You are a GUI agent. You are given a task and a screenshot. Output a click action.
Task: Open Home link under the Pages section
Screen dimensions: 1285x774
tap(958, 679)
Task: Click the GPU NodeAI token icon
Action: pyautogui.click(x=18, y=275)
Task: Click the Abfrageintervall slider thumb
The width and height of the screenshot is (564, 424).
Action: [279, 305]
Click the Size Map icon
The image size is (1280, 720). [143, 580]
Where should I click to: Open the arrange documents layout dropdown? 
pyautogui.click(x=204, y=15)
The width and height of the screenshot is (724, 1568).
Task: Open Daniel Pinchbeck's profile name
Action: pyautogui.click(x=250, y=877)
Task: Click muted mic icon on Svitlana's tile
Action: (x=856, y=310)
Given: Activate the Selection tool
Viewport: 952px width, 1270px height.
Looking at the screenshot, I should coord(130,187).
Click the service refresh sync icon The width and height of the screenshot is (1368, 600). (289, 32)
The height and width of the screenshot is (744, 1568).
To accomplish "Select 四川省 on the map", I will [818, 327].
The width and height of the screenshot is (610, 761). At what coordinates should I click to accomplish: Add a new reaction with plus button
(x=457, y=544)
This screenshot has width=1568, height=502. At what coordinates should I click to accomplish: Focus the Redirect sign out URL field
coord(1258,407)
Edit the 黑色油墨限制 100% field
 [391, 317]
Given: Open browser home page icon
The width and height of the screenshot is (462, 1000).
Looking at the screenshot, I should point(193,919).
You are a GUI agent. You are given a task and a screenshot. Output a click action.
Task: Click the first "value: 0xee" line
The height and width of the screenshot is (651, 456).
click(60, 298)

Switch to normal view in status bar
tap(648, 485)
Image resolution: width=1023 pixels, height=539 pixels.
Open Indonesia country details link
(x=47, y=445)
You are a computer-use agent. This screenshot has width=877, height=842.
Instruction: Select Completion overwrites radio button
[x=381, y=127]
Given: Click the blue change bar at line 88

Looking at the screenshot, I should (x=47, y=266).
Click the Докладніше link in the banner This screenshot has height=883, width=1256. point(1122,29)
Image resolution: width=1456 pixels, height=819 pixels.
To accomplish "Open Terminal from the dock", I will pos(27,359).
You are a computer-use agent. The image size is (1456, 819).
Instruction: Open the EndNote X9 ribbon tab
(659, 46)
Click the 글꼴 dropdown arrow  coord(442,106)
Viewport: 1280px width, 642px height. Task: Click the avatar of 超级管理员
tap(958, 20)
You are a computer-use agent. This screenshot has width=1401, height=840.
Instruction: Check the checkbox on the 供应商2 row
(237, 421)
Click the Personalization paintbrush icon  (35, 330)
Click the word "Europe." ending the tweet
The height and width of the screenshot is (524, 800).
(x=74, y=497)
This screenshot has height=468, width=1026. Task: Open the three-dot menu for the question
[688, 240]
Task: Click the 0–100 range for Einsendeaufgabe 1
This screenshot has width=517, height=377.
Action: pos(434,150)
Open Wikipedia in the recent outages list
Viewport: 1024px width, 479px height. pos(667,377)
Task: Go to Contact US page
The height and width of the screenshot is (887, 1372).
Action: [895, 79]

..............................

Recast the material from the line with "The height and width of the screenshot is (744, 1568)." to the line with "will [818, 327]." as a two-column CSV headed instruction and response. Put the wording to be carried out under instruction and its reply under response, with each field in quotation marks and line breaks replaced by spaces.

Solution to this exercise:
instruction,response
"The height and width of the screenshot is (744, 1568). To accomplish ""Select 四川省 on the map"",","I will [818, 327]."